3. **"Break apart" each part into simpler multiplications (factor them!):** This is the fun part where we look for common pieces or numbers that multiply together.
* **Top of $f(x)$:** $27x^2$ is already pretty simple, it's like $27 \times x \times x$.
* **Bottom of $f(x)$:** $3x - 21$. I see that both $3x$ and $21$ can be divided by $3$. So, I can pull out the $3$: $3(x - 7)$.
* **Top of flipped $g(x)$:** $x^2 + 13x + 42$. This one is a bit tricky! I need to find two numbers that multiply to $42$ and add up to $13$. Hmm, I know $6 \times 7 = 42$, and $6 + 7 = 13$! Perfect! So, this breaks down to $(x + 6)(x + 7)$.
* **Bottom of flipped $g(x)$:** $3x^2 + 18x$. Both parts have $3$ and $x$ in them! I can pull out $3x$: $3x(x + 6)$.
4. **Put all the "broken apart" pieces back into our multiplication problem:**
$R(x) = \frac{27x^2}{3(x - 7)} \times \frac{(x + 6)(x + 7)}{3x(x + 6)}$
5. **Look for common pieces on the top and bottom to "cancel out":** This is like finding pairs that can be simplified away!
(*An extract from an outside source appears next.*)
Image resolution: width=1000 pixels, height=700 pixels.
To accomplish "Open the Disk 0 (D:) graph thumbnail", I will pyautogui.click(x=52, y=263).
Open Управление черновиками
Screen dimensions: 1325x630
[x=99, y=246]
* On the top, we have $27x^2$. On the bottom, we have $3 \times 3x = 9x$.
* Let's divide $27x^2$ by $9x$: $27 \div 9 = 3$, and $x^2 \div x = x$. So, this simplifies to $3x$.
* We also see an $(x + 6)$ on the top and an $(x + 6)$ on the bottom! These can cancel each other out completely.
6. **Put all the remaining pieces together to get our final simple answer!**
* What's left on the top? We have $3x$ (from the simplification in step 5) and $(x + 7)$. So, $3x(x + 7)$.
* What's left on the bottom? We only have $(x - 7)$.
* So, $R(x) = \frac{3x(x+7)}{x-7}$.

And that's it! It looks much tidier now!